ECLI:NL:CBB:2020:697
College van Beroep voor het bedrijfsleven
- Proceskostenveroordeling
- M. van Duuren
- E.D.H. Nanninga
- Rechtspraak.nl
Beoordeling van het fosfaatrechtenstelsel in relatie tot het recht op eigendom en staatssteun
In deze uitspraak van het College van Beroep voor het bedrijfsleven op 13 oktober 2020, zaaknummer 19/717, werd het beroep van appellante, een melkveehouderij, ongegrond verklaard. Appellante had bezwaar gemaakt tegen de vaststelling van haar fosfaatrecht door de minister van Landbouw, Natuur en Voedselkwaliteit, die op 3 januari 2018 was vastgesteld op 11.133 kg.
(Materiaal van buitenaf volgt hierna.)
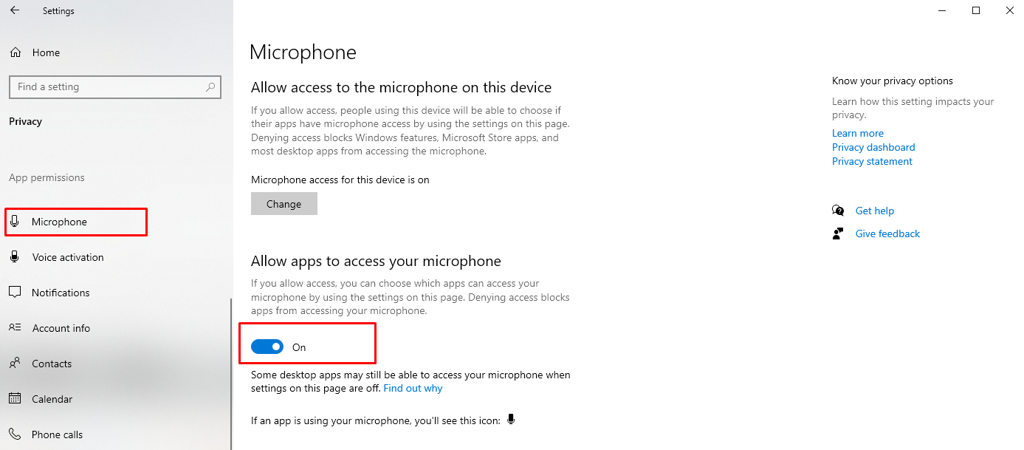Open the Account info sidebar icon
Screen dimensions: 1024x450
point(15,327)
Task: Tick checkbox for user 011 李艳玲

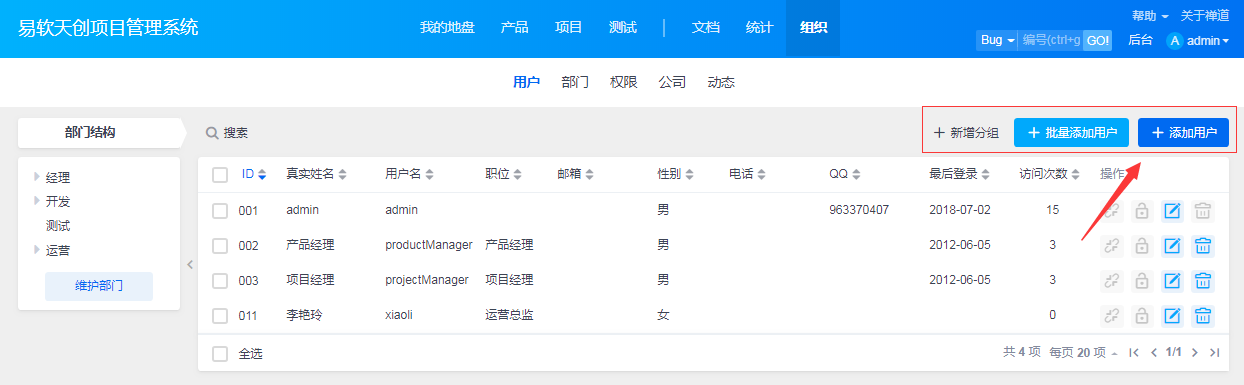Action: pos(220,316)
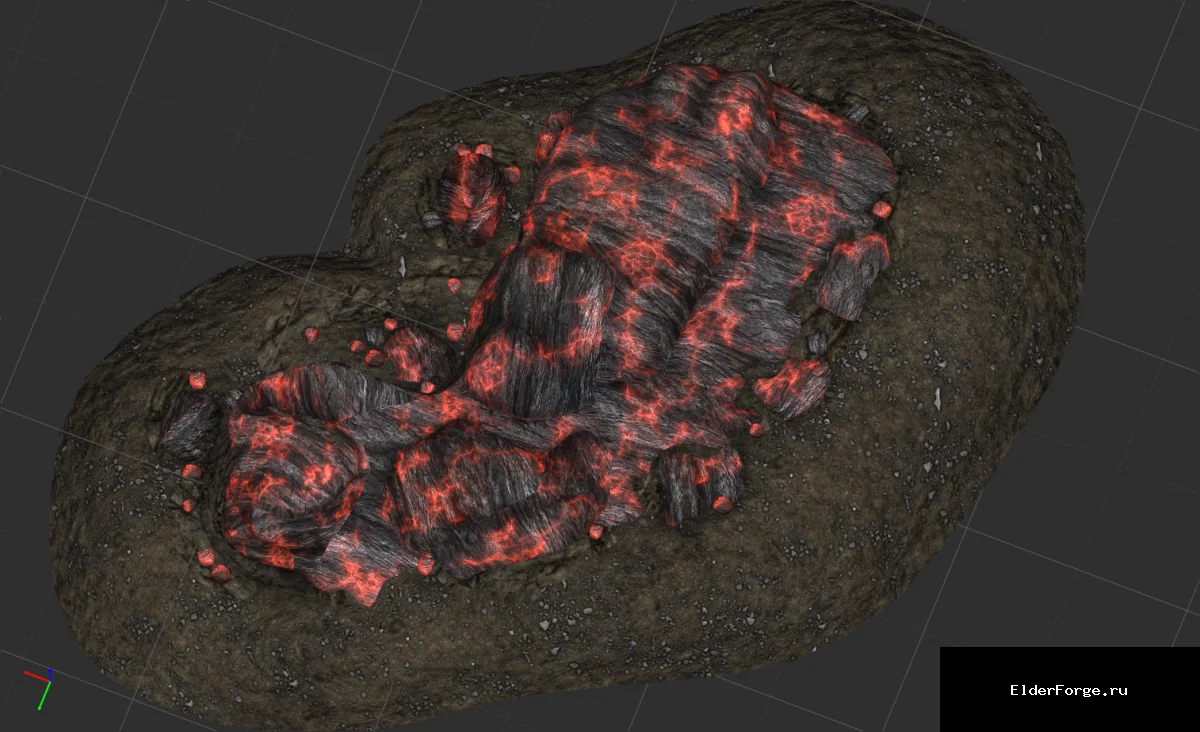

Appellante betoogde dat het fosfaatrechtenstelsel in strijd was met artikel 1 van het Eerste Protocol (EP) en dat het geen grondslag vond in de Nitraatrichtlijn. Het College oordeelde dat het fosfaatrechtenstelsel op regelingsniveau verenigbaar is met artikel 1 van het EP, verwijzend naar eerdere uitspraken en een heropeningsbeslissing van 17 oktober 2018. Het College concludeerde dat de goedkeuring van het fosfaatrechtenstelsel door de Europese Commissie, die het als staatssteun had gekwalificeerd maar verenigbaar had verklaard met de interne markt, het betoog van appellante niet kon ondersteunen. Het College oordeelde verder dat het bestreden besluit niet deugdelijk was gemotiveerd, maar dat appellante hierdoor niet benadeeld was. Het beroep werd ongegrond verklaard, maar het College bepaalde dat het griffierecht aan appellante moest worden vergoed en verweerder in de proceskosten moest worden veroordeeld tot een bedrag van € 525,-.